Stored items:
────────

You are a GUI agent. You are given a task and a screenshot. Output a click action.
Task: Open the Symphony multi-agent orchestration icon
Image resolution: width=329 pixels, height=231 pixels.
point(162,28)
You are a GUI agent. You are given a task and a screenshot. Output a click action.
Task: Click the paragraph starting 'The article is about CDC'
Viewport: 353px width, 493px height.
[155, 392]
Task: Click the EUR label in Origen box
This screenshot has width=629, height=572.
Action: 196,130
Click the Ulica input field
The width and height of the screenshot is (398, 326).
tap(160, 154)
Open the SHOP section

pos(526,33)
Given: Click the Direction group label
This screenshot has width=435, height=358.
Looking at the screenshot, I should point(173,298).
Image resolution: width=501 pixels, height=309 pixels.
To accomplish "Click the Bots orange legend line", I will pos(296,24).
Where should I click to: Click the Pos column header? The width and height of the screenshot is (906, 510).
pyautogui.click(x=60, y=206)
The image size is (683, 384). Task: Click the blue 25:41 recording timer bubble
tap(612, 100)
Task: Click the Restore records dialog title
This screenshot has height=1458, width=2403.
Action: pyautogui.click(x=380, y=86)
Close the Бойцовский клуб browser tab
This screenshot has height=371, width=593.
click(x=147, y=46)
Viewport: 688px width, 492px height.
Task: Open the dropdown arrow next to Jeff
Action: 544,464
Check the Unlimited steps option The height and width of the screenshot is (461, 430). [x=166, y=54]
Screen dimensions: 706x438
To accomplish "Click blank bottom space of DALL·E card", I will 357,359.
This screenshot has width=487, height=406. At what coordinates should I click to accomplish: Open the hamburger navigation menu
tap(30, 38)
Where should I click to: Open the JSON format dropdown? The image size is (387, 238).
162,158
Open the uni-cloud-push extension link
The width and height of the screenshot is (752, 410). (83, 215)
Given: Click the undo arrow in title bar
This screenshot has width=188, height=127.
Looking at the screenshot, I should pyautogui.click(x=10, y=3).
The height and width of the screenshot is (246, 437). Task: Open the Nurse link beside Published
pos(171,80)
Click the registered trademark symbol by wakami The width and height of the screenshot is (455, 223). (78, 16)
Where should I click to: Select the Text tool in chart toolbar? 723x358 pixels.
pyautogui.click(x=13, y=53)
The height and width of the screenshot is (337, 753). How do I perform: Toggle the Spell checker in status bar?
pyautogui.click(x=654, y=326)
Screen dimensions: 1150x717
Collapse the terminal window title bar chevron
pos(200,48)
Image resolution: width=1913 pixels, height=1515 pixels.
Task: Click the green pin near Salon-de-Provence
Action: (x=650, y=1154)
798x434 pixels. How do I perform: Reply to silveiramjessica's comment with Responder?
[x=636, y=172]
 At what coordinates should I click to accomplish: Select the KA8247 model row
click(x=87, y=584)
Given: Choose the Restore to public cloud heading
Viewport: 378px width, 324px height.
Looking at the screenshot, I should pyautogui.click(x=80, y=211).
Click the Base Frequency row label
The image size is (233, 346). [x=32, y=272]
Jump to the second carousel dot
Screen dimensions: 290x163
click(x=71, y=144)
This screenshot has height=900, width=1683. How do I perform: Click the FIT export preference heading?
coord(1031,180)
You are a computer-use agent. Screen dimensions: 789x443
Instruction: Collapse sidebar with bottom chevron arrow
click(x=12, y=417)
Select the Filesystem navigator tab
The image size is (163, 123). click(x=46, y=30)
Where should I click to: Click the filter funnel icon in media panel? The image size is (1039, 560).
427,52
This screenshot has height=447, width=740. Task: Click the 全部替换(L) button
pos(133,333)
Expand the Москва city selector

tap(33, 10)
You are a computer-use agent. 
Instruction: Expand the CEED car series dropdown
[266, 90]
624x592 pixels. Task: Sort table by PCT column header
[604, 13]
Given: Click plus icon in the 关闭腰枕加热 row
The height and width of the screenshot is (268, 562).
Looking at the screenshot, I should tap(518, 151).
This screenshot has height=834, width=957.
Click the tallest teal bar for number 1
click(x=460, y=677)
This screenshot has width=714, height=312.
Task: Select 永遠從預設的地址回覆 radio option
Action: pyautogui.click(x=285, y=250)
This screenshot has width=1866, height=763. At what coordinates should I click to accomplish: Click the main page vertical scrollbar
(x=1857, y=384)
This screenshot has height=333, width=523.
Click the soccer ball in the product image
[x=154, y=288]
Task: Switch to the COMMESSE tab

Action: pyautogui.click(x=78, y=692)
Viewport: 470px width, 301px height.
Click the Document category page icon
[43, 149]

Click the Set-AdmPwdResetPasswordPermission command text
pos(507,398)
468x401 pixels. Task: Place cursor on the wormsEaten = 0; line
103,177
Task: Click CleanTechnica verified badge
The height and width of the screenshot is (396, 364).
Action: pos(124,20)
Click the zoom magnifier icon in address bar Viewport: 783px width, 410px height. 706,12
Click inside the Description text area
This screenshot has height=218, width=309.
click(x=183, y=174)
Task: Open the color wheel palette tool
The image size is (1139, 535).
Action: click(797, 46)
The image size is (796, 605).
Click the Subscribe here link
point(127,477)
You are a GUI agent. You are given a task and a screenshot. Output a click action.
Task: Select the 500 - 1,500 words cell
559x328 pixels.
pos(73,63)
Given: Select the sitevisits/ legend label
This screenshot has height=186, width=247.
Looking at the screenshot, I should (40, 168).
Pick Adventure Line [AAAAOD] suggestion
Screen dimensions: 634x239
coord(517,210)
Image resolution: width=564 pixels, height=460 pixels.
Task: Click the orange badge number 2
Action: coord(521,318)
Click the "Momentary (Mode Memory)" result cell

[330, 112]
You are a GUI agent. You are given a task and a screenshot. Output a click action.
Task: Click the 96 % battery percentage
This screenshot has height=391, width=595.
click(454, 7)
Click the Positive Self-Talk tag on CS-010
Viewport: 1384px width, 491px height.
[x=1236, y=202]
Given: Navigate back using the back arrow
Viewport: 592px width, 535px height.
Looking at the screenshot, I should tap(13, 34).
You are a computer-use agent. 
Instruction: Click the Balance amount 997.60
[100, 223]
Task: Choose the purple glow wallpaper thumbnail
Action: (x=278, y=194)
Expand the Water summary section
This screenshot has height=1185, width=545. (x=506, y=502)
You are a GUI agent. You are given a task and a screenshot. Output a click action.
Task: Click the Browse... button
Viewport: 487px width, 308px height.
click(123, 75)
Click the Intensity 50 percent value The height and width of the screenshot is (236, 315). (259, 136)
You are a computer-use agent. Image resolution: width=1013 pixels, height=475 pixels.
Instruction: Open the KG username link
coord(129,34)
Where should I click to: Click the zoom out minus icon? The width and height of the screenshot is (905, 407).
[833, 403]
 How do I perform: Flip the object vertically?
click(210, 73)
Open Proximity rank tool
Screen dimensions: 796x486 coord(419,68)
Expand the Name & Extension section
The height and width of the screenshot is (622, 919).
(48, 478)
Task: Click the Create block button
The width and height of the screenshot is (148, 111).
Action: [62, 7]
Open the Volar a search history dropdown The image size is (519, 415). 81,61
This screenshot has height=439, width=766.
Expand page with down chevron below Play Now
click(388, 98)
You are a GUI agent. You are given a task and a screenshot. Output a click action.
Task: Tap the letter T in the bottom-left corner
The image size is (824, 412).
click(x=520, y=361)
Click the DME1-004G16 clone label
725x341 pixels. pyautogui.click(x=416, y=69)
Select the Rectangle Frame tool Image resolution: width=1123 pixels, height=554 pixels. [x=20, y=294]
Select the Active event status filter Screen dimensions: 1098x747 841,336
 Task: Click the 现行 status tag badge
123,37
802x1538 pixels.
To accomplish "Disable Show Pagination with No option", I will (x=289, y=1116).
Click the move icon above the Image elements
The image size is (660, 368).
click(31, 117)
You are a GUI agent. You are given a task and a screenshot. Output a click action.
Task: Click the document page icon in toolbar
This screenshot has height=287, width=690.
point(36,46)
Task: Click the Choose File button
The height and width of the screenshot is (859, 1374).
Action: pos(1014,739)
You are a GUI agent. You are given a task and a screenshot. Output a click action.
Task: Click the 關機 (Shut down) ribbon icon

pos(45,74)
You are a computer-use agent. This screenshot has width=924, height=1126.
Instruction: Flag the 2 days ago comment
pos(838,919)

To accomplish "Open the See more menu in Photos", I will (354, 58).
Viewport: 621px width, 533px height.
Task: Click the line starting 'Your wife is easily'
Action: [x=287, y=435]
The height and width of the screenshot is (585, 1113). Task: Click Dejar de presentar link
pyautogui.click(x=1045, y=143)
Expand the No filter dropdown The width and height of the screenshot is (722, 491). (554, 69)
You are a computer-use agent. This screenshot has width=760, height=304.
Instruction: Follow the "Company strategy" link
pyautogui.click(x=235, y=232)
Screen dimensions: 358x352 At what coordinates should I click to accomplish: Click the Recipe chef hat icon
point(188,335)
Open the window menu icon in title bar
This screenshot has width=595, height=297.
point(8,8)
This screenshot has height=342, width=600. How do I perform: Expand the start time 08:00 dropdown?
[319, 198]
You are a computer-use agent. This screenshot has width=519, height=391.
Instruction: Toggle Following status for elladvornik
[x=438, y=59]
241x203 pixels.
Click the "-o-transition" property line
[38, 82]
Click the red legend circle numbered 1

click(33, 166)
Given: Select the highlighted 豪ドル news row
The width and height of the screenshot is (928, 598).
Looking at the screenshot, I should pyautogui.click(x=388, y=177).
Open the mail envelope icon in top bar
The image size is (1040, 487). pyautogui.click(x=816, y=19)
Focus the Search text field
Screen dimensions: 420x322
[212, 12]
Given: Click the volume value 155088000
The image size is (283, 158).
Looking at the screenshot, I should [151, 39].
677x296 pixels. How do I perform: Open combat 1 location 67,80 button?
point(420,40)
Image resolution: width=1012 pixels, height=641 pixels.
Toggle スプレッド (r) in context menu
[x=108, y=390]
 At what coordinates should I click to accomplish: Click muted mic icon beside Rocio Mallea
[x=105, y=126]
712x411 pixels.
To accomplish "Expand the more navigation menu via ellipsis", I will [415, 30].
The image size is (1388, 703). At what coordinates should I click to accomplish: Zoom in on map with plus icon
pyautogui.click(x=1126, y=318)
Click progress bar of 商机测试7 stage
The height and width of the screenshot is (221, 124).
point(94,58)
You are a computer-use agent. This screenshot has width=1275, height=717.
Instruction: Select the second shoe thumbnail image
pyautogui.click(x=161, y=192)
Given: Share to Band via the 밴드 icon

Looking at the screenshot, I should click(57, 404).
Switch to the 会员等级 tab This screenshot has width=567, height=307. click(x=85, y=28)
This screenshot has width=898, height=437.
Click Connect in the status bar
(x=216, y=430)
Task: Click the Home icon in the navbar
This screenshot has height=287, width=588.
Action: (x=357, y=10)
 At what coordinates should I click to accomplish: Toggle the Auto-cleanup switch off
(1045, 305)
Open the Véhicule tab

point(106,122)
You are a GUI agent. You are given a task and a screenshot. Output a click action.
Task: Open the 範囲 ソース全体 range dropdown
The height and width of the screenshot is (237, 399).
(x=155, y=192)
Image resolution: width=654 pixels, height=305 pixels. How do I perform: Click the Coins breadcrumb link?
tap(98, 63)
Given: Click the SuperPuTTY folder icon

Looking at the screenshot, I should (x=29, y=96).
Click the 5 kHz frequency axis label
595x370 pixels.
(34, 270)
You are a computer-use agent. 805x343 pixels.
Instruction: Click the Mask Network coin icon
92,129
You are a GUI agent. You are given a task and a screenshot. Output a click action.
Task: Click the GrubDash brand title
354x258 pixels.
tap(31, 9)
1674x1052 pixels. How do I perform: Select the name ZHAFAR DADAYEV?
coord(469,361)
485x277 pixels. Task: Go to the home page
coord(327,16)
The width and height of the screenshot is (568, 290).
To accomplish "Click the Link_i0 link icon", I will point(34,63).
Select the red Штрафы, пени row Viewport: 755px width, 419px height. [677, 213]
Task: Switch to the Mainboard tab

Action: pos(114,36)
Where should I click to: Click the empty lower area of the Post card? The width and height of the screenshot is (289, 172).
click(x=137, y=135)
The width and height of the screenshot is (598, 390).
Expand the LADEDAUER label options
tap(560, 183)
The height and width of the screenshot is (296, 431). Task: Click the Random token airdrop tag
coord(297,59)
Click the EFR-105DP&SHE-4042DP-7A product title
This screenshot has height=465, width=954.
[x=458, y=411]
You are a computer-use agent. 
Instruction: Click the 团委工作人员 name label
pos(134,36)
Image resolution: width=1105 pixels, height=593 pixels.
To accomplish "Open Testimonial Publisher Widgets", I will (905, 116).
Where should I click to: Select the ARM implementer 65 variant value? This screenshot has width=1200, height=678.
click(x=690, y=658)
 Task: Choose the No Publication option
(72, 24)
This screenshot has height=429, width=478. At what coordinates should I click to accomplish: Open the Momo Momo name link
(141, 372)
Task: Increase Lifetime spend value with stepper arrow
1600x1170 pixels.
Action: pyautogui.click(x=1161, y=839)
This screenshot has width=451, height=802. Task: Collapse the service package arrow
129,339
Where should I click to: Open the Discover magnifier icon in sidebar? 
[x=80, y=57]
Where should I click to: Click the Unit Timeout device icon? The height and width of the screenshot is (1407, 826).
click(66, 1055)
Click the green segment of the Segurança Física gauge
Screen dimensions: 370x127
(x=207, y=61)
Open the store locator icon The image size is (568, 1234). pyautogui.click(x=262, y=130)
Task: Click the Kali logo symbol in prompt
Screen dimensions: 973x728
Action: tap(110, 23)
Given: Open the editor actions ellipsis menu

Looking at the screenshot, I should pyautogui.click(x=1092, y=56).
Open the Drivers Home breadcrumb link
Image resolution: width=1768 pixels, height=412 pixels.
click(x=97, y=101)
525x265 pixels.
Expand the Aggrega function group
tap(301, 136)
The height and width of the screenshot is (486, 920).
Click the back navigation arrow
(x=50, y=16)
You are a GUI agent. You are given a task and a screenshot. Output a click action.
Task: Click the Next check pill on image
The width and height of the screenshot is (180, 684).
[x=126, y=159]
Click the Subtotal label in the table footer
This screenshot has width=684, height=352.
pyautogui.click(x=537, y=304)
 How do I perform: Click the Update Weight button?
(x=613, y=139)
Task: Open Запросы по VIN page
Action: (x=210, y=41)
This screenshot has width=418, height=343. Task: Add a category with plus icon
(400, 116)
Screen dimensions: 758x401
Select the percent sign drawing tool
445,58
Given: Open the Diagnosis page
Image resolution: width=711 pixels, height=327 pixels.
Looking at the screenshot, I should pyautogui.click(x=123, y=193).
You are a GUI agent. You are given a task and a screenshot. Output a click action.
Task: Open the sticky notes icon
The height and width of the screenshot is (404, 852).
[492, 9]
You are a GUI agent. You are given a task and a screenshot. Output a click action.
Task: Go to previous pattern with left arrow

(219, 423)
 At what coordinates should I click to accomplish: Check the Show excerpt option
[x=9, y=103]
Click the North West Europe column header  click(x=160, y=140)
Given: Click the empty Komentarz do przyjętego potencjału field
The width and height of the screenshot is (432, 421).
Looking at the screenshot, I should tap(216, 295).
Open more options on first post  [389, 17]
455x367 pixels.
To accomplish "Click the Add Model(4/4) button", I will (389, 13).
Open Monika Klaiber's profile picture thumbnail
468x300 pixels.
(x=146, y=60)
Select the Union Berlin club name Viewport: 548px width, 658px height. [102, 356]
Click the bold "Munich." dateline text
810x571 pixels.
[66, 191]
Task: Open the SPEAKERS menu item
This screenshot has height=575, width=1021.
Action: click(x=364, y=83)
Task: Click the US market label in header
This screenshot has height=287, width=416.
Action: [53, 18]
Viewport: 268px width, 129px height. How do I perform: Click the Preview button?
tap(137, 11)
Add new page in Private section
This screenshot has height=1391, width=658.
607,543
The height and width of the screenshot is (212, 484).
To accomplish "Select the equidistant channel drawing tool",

────────

* REQUIREMENT *
Of the lines above, extract only those from the line with "Task: Open the sticky notes icon" to the line with "Click the North", both included, exactly as written.

* SOLUTION *
Task: Open the sticky notes icon
The height and width of the screenshot is (404, 852).
[492, 9]
You are a GUI agent. You are given a task and a screenshot. Output a click action.
Task: Go to previous pattern with left arrow

(219, 423)
 At what coordinates should I click to accomplish: Check the Show excerpt option
[x=9, y=103]
Click the North West Europe column header  click(x=160, y=140)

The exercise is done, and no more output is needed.